- _Selected excerpt_:
+--
You are clearly jaundiced. The CEO is paid less than the average CEO. Bonuses were discussed in a thread not long ago. Per capita, the average was modest.
It's matter of record that one such Senior Executive of the Met Office was forced to repay a large chunk of 'choke-a-horse' performance bonus when it emerged the figures on which the annual performance was based - rather like those mentioned above - were largely 'porkies'.
Standards in public life are not always what we would like. What happened to the Brexit claim of money that would be available for the NHS after Brexit? Who lied about Covid parties at No 10?
It proved difficult to excuse that as 'experimental error' or even 'Other data series have been derived using statistical and other techniques in order to combat gaps in observed data series.' It is certainly Jesuitic understatement blandly to chant 'there was always understandable doubts due to the quality of the data.' ( see #23/31 )

There's quite a history of senior Met Office apparatchiks packaging tentative conclusions part-based on incomplete information ( data ) and peddling them to the rest of us as hard fact. To have these individuals claim they are acting as 'scientists' when in fact they are clearly administrators and have strayed into 'marketing' is to bring discredit and deep scepticism - i.e. distrust - to the whole of their enterprise.
There is no point in trying to respond to vague innuendos.

Numerous professional meteorologists - who are not all employed by the Met Office - have strong scepticism about numerous aspects of the Met Office's operation.... including one past-President of the Royal Meteorological Society, with whom I collaborated some years ago on some 'mischief' related to the debunking of the claimed reliability of the Shipping Forecast.... which was published by the then-Editor of Practical Boat Owner ( a real old-style campaigning journalist! ) and later in the Journal of the Royal Met Society.
More vague innuendo. I think that you are referring to an article written over 30 years ago by John Thorne. It was not published in the QJ RMetS. In effect, he recommended crossing the Channel using yesterday’s weather as a forecast. I made my views about the article quite clear when Thornes presented it at a RIN/R Met S meeting.
It is telling that the Met Office attempt to dismiss the published debunking was made by a 'marketing officer' and not a data scientist.
That is so for many replies to the media. It will have been written on advice from relevant experts. The Daily Skeptic article is plainly as sillyp as the letter to the MP upon which it was based.
+--
- _Source material_:
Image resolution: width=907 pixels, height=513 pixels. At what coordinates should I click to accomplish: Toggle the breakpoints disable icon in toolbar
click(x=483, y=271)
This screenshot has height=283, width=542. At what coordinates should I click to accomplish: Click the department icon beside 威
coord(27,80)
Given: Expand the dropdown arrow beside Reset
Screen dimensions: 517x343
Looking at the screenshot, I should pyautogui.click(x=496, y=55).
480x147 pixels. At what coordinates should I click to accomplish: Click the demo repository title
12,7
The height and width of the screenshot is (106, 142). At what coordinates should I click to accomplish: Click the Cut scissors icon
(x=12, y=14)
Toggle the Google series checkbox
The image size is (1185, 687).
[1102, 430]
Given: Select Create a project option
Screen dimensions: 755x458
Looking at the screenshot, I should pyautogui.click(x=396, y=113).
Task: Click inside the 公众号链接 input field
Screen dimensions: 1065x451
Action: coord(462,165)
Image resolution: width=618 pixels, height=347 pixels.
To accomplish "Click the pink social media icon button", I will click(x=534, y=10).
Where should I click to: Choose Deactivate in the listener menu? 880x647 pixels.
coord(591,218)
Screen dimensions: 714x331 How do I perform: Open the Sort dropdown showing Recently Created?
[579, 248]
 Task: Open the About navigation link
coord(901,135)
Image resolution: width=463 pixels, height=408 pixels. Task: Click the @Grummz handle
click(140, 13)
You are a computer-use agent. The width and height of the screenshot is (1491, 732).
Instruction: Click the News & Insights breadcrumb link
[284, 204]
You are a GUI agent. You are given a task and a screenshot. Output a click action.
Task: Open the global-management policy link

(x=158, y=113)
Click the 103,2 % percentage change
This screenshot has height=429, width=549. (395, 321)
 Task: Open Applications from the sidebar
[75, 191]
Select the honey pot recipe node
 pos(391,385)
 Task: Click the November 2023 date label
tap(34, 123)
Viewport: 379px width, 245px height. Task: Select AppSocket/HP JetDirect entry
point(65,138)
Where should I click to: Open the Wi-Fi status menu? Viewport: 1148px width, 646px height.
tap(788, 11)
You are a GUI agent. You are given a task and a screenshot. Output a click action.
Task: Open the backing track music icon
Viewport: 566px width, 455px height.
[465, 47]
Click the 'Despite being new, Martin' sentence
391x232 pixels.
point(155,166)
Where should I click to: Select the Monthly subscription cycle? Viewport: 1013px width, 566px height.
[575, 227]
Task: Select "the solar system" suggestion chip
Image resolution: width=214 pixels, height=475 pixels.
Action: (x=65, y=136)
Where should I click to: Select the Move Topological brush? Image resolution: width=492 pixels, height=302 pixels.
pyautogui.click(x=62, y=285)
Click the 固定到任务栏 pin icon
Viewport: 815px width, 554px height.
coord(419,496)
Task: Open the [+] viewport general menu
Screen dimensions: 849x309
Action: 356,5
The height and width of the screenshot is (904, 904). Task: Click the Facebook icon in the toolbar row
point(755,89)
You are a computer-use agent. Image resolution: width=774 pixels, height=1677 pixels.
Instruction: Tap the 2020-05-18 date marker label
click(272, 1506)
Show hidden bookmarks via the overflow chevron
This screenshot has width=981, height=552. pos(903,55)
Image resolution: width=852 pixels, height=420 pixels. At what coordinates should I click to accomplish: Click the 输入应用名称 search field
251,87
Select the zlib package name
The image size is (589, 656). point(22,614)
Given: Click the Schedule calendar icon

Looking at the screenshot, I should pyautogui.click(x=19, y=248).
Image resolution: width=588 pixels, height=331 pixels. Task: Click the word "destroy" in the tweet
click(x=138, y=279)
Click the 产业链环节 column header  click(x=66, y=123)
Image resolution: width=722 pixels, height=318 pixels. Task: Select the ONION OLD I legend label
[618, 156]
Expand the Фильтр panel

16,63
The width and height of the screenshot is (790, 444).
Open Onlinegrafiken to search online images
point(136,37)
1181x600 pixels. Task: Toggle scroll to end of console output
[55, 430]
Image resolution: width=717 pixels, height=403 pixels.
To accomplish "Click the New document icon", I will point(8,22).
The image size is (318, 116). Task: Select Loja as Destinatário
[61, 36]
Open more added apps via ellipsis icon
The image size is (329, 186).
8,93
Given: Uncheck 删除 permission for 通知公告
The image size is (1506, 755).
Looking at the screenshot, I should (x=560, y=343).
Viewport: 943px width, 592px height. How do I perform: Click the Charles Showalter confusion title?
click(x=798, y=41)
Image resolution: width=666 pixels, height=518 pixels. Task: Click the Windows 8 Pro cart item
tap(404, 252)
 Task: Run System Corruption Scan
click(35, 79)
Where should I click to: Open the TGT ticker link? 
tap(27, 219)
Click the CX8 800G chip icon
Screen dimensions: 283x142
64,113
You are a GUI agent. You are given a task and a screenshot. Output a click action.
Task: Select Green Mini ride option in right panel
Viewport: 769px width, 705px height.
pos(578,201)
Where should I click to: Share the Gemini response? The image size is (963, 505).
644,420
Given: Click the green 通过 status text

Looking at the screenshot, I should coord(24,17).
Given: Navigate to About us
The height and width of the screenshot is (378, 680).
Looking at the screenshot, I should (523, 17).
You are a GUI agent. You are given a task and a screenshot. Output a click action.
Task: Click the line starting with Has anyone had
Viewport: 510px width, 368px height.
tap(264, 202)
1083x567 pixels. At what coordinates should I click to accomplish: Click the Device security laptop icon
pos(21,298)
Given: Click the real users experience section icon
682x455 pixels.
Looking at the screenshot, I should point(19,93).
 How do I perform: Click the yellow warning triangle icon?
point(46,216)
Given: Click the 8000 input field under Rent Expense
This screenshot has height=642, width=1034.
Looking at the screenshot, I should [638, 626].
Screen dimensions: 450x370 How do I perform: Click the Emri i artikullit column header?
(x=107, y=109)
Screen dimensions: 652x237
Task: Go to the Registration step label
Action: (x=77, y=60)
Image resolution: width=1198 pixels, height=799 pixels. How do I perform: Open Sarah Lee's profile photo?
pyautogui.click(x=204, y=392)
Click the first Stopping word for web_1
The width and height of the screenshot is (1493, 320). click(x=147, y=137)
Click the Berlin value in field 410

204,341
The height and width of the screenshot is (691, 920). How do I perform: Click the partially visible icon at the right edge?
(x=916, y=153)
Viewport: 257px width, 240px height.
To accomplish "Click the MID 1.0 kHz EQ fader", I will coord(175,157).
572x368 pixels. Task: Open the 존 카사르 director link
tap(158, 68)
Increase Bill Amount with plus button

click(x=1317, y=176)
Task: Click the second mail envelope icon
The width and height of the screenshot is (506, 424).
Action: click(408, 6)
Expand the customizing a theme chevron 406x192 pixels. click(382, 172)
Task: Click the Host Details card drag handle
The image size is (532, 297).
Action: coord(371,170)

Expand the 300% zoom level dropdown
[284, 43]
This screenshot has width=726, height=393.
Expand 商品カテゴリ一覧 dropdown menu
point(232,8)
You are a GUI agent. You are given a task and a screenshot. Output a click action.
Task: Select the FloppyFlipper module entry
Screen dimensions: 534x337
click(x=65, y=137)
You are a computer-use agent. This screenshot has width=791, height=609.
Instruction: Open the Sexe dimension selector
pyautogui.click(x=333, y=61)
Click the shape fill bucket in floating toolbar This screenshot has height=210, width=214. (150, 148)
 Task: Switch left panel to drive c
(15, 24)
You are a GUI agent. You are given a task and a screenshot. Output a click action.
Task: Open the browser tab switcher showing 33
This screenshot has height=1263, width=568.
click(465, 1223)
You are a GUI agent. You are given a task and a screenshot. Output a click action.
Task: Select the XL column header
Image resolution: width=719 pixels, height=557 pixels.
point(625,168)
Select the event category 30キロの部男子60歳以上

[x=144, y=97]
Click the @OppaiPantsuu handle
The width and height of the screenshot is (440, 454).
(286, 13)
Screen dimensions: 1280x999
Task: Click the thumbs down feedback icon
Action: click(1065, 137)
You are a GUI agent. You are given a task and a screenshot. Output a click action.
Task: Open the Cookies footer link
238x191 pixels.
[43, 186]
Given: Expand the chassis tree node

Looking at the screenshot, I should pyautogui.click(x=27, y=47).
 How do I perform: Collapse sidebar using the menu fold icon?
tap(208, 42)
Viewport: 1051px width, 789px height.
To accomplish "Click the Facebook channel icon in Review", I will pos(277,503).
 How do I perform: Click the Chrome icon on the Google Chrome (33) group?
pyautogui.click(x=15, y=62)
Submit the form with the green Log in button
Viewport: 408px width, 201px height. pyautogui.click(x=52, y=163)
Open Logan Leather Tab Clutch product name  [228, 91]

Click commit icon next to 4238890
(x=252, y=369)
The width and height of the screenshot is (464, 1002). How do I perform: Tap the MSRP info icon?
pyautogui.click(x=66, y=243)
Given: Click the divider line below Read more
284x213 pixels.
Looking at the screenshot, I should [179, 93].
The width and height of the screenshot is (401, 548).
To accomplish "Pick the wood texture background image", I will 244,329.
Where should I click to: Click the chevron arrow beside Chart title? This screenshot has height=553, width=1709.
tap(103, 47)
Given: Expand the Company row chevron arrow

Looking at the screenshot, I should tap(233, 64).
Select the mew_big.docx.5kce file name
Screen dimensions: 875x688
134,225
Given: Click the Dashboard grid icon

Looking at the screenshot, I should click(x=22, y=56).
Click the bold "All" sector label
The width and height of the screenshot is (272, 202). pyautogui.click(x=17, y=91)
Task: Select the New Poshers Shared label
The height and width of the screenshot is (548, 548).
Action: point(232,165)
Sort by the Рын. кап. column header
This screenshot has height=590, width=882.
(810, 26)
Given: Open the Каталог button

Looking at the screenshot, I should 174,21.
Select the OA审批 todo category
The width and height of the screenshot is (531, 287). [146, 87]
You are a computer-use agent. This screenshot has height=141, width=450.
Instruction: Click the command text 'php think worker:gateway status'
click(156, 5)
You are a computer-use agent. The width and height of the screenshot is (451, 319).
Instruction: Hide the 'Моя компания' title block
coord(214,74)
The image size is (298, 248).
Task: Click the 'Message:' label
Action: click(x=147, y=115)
+--
- _Problems to solve_:
a. Answer these questions from the forum exchange about the Met Office:
(i) How does the CEO's pay compare with that of the average CEO?
(ii) How long ago was the article by John Thorne written?
(iii) Who made the Met Office attempt to dismiss the published debunking?
b. In the forum exchange about the Met Office, copy the passage that begins with "There's quite a" and ends with "of their enterprise.", substituting "officials" for "apparatchiks".
Use only the forum exchange about the Met Office to answer.

- _Solutions below_:
a.
(i) The CEO is paid less than the average CEO.
(ii) Over 30 years ago.
(iii) A 'marketing officer', not a data scientist.

b.
There's quite a history of senior Met Office officials packaging tentative conclusions part-based on incomplete information ( data ) and peddling them to the rest of us as hard fact. To have these individuals claim they are acting as 'scientists' when in fact they are clearly administrators and have strayed into 'marketing' is to bring discredit and deep scepticism - i.e. distrust - to the whole of their enterprise.